I have picked on various family members–but, then again, I have the blog.  Perhaps, in way of reparation, I will admit to my guilty addiction–though I have received counseling and am in recovery.  It’s romance novels.  You know the kind, with the half-dressed lady in a gown on the front and a dark-haired stud with tanned, muscled forearms holding/capturing/abducting her (not Fabio, though, that’s, like, my mother’s romance novel).  They always have names like “Tough Rider, Tender Kisses.” Anyhow, I had hundreds of them.  I am a pretty avid reader and I read quickly, so I would simply devour these books.  I hid them all away in a cabinet and shut the door.  I wouldn’t admit to myself how many I had…or how much money I was spending on them.  Sometimes, I even bought the same book twice (even I can admit they all kinda look the same after a while). I even re-read them multiple times, but still didn’t stop buying one or two, or several, a month.
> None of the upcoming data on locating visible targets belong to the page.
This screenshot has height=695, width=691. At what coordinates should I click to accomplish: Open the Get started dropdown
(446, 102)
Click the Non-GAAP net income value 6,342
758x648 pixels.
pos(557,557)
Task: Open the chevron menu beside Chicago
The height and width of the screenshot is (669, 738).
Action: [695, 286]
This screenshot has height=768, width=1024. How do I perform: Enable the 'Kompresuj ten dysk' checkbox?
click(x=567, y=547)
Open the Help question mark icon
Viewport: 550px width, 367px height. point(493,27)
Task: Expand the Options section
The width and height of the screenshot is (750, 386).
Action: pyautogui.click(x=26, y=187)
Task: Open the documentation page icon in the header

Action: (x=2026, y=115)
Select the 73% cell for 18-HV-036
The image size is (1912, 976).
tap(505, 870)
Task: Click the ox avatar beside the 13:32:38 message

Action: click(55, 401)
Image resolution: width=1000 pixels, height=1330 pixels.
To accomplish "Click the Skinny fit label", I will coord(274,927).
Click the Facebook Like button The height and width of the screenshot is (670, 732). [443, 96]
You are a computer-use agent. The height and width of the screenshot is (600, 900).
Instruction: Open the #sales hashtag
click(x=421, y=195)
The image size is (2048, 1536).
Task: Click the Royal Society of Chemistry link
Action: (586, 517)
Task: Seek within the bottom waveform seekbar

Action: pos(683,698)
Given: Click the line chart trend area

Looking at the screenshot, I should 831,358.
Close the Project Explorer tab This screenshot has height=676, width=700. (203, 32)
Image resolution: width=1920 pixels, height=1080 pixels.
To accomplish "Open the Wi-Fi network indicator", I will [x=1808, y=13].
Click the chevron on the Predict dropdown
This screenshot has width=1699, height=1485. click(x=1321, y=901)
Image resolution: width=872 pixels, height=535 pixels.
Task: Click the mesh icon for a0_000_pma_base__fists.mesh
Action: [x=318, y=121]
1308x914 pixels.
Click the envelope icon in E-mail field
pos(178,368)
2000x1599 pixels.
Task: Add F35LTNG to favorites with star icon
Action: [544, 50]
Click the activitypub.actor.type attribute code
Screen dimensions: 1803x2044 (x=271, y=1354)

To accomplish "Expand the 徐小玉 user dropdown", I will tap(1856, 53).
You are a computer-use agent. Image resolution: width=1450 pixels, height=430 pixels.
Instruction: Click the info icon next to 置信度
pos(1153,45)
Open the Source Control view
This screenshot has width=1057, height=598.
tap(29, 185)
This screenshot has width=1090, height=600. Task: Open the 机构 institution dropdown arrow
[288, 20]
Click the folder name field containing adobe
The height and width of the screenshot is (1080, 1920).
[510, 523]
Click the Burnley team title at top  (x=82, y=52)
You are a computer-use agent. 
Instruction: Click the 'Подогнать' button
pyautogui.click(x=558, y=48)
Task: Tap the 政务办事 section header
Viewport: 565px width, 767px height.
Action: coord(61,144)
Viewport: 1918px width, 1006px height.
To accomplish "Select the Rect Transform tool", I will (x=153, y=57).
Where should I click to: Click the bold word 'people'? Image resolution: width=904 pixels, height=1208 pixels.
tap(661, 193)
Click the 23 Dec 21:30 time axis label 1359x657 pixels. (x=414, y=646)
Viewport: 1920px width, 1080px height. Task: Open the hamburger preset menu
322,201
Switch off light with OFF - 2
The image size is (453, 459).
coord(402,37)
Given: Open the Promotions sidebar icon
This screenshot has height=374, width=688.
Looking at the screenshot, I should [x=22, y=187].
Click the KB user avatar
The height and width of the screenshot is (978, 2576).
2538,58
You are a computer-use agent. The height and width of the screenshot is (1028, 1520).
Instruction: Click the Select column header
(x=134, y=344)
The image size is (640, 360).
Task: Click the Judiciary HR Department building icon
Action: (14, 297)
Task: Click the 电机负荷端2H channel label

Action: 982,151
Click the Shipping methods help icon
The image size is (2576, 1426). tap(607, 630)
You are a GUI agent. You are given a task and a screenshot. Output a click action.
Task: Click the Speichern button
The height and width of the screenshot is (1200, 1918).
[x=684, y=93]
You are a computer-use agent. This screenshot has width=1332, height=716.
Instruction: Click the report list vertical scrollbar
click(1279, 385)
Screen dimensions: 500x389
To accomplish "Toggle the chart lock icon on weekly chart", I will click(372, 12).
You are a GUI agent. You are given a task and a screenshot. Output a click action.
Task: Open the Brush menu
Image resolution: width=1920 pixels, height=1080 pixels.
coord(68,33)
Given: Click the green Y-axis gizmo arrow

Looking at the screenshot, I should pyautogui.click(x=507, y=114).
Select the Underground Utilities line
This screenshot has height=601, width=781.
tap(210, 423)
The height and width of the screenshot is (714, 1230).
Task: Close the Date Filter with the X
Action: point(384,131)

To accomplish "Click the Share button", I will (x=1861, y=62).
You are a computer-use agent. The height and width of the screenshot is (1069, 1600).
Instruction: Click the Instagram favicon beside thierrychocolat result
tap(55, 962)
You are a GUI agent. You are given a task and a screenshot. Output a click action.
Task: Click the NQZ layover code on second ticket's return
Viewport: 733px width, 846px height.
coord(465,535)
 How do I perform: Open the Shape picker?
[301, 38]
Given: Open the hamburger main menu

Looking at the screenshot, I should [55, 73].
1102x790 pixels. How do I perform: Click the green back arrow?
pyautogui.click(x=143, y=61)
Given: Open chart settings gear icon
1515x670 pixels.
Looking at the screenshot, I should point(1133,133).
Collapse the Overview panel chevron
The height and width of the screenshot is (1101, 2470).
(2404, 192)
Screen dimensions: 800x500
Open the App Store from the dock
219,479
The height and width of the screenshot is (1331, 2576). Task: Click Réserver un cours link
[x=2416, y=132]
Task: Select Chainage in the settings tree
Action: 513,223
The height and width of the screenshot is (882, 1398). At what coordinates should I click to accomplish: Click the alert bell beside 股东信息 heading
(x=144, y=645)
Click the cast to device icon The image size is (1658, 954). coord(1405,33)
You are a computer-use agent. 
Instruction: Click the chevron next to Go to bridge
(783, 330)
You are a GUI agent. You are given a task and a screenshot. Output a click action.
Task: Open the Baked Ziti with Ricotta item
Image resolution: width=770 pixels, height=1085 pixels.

Then my husband and I agreed to purge our stuff and I made serious efforts to sell them.  Well, actually, he gave me a Nook for Christmas and strongly hinted that the books had to go.  In any case, I tried every trick in the book to make some money back on these.  For the thousands of dollars that I spent over the course of several years, I probably only made back around three hundred.  Maybe. I am, perhaps, being a little too kind to my folly. This taught me everything I talked about above. In the end,  I realized how much money I had spent in the past and I decided not to throw away that much money again.  I am now happily checking out eBooks from the library. They are free and don’t take up any space.  Plus, I don’t have to feel sheepish about reading a book with two half-naked people on the cover.